Health Care Law

What Is a Basic EHR System? Requirements and Certification

Learn what a basic EHR system must do, how certification works, and what recent rules like HTI-1 and TEFCA mean for compliance and interoperability.

A Base EHR is a federally defined standard for electronic health record systems in the United States. Established by the Office of the National Coordinator for Health Information Technology (ONC), the term refers to a certified electronic record of health-related information that meets a specific minimum set of capabilities — including storing patient demographics and clinical data, supporting clinical decision-making, enabling physician order entry, capturing healthcare quality information, and exchanging data with other systems.1eCFR. 45 CFR 170.102 The definition matters because it sets the floor for what counts as a certified EHR under federal programs, and healthcare providers who participate in Medicare and Medicaid incentive programs must use systems that meet or exceed it.

What a Base EHR Must Do

Under federal regulation (45 CFR 170.102), a Base EHR is an electronic record of health-related information on an individual that satisfies three requirements. First, it must include patient demographic and clinical health information such as medical histories and problem lists.

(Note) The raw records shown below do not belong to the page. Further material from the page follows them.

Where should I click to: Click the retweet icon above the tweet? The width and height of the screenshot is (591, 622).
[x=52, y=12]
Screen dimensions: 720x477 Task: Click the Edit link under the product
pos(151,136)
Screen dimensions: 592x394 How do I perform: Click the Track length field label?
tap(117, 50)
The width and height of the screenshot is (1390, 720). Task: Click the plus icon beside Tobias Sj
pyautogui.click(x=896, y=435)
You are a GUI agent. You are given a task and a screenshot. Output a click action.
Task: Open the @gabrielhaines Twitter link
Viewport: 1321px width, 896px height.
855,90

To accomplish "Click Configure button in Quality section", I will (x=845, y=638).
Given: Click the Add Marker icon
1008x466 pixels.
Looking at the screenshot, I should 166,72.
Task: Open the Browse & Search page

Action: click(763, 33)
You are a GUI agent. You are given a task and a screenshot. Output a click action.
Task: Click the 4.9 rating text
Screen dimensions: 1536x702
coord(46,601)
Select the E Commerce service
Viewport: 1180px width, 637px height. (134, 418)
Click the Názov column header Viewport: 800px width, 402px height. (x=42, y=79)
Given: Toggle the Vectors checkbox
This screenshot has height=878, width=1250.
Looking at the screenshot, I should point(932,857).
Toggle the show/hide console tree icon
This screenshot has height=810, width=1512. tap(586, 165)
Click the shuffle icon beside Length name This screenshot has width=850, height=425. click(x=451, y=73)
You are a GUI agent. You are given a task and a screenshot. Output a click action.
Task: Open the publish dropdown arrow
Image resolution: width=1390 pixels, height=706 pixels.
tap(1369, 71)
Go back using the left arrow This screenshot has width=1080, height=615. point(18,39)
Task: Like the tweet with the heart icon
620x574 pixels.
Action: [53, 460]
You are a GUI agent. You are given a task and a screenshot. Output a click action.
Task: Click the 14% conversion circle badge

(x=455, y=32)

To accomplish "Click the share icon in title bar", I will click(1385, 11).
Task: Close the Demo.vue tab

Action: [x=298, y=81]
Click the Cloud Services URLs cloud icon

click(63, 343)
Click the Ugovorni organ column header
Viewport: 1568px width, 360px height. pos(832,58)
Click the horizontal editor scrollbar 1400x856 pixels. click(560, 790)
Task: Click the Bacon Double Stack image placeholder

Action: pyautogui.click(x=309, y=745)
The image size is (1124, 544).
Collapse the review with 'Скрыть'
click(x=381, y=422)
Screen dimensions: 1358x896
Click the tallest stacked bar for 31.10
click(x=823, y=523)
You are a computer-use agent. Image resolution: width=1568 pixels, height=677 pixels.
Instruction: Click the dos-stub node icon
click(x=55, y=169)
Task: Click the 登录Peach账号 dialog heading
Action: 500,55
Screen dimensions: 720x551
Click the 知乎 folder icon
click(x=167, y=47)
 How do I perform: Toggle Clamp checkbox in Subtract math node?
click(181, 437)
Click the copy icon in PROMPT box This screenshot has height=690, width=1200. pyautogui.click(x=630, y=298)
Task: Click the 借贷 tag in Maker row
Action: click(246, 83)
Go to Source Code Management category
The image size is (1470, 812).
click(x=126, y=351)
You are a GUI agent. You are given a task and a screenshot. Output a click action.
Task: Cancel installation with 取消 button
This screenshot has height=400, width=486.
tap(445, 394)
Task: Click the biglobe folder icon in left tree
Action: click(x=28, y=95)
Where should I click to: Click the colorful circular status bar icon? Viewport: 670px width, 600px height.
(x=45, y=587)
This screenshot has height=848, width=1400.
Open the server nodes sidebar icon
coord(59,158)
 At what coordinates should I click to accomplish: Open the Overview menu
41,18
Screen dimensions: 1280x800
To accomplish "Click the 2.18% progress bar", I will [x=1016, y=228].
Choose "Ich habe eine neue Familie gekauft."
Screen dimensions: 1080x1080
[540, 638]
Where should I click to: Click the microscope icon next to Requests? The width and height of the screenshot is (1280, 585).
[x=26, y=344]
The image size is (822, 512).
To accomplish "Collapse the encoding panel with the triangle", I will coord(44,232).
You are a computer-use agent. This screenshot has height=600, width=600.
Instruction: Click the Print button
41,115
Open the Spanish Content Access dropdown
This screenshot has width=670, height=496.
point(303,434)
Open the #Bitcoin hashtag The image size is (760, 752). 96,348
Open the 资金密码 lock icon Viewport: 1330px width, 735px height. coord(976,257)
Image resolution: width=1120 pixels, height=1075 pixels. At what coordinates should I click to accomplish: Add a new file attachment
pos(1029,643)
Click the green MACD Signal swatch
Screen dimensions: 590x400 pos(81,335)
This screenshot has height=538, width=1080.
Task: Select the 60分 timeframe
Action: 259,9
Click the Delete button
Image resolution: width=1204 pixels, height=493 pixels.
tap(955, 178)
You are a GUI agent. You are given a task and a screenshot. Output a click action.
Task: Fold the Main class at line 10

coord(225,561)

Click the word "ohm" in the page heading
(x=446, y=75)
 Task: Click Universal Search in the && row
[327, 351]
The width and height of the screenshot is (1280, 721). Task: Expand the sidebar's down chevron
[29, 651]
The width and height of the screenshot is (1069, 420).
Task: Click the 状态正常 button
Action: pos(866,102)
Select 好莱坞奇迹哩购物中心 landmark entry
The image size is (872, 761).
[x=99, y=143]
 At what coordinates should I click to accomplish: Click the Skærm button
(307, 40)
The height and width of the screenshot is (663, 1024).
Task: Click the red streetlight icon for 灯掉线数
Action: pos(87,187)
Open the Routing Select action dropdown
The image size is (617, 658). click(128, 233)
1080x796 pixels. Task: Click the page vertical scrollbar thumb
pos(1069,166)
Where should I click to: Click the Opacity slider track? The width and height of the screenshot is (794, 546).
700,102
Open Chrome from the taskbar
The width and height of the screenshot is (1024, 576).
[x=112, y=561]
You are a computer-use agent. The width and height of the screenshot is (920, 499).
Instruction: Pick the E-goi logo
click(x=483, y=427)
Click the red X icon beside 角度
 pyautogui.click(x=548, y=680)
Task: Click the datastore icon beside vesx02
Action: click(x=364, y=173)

Second, it must have the capacity to provide clinical decision support, support physician order entry, capture and query information relevant to healthcare quality, and exchange electronic health information with other sources. Third, it must be certified against a specific set of ONC certification criteria.1eCFR. 45 CFR 170.102

These requirements can be met by a single certified health IT product or by combining multiple certified modules. The ONC maintains a detailed table of the specific certification criteria that map to each Base EHR capability.2HealthIT.gov. Base Electronic Health Record Definition

Certification Criteria for 2026 and Beyond

The certification criteria that a system must satisfy to qualify as a Base EHR are updated periodically. As of January 1, 2026, the required criteria cover several capability areas:

  • Demographics and clinical information: Criteria under § 170.315(a)(5) (updated January 1, 2026) and § 170.315(a)(14).
  • Clinical decision support: § 170.315(b)(11), which replaced the older clinical decision support criterion (§ 170.315(a)(9)) effective January 1, 2025. This criterion must be updated again by December 31, 2027.
  • Physician order entry: § 170.315(a)(1), (2), or (3).
  • Healthcare quality information: § 170.315(c)(1).
  • Health information exchange and integration: Several criteria including § 170.315(b)(1), (g)(7), (g)(9), (g)(10), and either (h)(1) or (h)(2), with multiple criteria updated as of January 1, 2026.
  • Real-time prescription benefit: § 170.315(b)(4), which becomes a required part of the Base EHR definition on January 1, 2028.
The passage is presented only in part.